Bug Reporting and Comments

Report bugs (nah! -- couldn't be!) to the Internet address [email protected], or to the XNS address ILU-bugs:PARC:Xerox. Bug reports are more helpful with some information about the activity. General comments and suggestions can be sent to either [email protected] or ILU-bugs.

Use of gdb

When using ILU with C++ or C or even Common Lisp, running under the GNU debugger gdb can be helpful for finding segmentation violations and other system errors. ILU provides a debugging trace feature which can be set from gdb with the following command:

(gdb) p ilu_SetDebugLevel(0xXXX)
ilu_SetDebugLevel:  setting debug mask from 0x0 to 0xXXX
$1 = void
(gdb) 

The value XXX is an unsigned integer as discussed in section 3. The debugger dbx should also work.

Error handling

The ILU error kernel distinguishes between two classes of fatal errors, which are errors that have no pre-coded recovery code. The first type of fatal error is a failure to allocate heap-allocated memory in a case where the caller has indicated that memory must be allocated. The second type of fatal error is the violation of a kernel invariant. The application using ILU can specify one of three failure actions to be taken when either of these fatal errors is encountered:

  1. Explicitly trigger a SEGV signal by attempting to write to protected memory. This is useful for generating core dumps for later study of the error.
  2. Exit the program with an application-specified exit code.
  3. Enter an endless loop, which calls sleep(3) repeatedly. This option is useful for keeping the process alive but dormant, so that a debugger can attach to it and examine its "live" state. This is the default action.
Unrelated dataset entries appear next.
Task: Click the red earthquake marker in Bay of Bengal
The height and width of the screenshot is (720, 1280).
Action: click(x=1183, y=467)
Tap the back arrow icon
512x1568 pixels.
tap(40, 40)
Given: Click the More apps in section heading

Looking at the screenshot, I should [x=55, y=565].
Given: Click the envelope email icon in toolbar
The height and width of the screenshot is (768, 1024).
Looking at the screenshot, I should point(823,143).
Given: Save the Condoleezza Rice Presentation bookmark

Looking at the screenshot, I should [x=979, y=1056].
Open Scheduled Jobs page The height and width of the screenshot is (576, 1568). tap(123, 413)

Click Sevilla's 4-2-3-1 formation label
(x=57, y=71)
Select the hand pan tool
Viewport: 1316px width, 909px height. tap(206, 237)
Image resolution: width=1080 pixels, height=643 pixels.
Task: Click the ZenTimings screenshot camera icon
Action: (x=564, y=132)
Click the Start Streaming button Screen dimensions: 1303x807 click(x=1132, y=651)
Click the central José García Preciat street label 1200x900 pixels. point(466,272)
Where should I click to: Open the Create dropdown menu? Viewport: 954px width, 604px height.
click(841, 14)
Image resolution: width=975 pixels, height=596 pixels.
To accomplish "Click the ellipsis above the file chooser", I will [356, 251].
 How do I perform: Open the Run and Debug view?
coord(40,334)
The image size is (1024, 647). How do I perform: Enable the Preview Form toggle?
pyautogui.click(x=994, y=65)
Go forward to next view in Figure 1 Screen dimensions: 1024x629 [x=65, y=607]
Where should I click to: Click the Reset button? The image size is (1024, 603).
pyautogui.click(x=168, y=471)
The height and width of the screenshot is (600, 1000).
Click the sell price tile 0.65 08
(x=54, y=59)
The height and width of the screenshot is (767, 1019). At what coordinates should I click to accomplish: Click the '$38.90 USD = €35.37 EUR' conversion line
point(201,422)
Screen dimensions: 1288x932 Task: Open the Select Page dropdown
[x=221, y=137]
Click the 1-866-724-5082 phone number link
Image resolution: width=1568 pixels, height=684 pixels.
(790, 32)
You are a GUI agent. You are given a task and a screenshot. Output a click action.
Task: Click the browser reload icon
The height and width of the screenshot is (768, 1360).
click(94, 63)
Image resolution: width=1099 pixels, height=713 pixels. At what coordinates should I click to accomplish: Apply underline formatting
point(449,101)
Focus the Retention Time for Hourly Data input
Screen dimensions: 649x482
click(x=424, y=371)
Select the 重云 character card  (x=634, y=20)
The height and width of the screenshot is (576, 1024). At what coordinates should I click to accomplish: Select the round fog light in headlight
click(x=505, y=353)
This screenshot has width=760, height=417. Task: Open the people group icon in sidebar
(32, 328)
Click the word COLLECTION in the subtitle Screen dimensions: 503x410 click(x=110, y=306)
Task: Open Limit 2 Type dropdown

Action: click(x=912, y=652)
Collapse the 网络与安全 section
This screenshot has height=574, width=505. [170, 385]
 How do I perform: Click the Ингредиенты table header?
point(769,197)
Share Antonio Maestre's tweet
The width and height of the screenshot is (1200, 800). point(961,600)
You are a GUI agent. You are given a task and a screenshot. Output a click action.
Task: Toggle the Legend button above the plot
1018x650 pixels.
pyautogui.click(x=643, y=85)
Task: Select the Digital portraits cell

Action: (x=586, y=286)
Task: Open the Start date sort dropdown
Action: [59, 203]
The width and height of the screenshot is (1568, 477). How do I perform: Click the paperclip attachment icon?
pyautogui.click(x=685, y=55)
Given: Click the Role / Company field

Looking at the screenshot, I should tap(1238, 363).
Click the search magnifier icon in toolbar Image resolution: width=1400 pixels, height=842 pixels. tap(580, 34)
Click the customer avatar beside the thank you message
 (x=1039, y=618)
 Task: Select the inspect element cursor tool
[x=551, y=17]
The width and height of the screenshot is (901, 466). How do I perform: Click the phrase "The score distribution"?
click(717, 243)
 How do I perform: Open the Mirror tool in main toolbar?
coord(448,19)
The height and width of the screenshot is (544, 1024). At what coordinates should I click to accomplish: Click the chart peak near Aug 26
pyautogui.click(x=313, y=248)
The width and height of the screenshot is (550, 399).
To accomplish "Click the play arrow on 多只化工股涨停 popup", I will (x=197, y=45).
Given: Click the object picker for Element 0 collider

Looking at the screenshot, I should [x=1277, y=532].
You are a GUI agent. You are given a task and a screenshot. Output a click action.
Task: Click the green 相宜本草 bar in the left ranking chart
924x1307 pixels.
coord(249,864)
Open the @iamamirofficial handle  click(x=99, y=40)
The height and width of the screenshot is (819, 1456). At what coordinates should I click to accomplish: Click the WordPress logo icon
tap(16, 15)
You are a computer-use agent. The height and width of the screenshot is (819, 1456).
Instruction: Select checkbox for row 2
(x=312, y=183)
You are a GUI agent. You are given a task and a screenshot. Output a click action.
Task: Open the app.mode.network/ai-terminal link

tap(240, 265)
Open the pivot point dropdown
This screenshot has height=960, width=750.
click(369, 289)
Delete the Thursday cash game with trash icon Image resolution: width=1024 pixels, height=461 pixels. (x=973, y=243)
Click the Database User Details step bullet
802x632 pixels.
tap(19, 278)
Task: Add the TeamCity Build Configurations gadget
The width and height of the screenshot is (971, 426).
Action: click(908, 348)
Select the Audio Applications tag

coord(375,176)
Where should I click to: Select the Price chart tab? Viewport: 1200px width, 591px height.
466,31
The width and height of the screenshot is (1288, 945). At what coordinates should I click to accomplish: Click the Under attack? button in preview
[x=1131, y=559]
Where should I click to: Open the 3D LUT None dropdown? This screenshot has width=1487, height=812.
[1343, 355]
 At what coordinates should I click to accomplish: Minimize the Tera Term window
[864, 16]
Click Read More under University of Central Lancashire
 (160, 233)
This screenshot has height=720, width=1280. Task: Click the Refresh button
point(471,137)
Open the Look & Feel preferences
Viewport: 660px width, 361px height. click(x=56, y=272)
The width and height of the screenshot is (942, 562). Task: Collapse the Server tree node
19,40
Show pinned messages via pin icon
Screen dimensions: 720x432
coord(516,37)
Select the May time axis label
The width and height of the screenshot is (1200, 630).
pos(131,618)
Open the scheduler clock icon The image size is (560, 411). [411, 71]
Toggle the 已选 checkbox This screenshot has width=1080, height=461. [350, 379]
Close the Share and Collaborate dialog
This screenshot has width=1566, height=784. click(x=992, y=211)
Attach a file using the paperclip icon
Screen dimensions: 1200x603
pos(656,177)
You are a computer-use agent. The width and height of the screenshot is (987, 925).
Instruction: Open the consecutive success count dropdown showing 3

An application can change the action taken on memory failures by calling ilu_SetMemFaultAction, and can change the action taken on invariant violations by calling ilu_SetAssertionFailureAction.

[ILU kernel]: void ilu_SetMemFaultAction ( int mfa )

Locking: unconstrained

Calling this tells the ILU kernel which drastic action is to be performed when ilu_must_malloc fails. -2 means to coredump; -1 means to loop forever in repeated calls to sleep(3); positive numbers mean to exit(mfa). The default is -1.

[ILU kernel]: void ilu_SetAssertionFailureAction ( int afa )

Locking: unconstrained

Calling this tells the ILU kernel which drastic action is to be performed when a kernel invariant assertion fails. -2 means to coredump; -1 means to loop forever in repeated calls to sleep(3); positive numbers mean to exit(afa). The default is -1.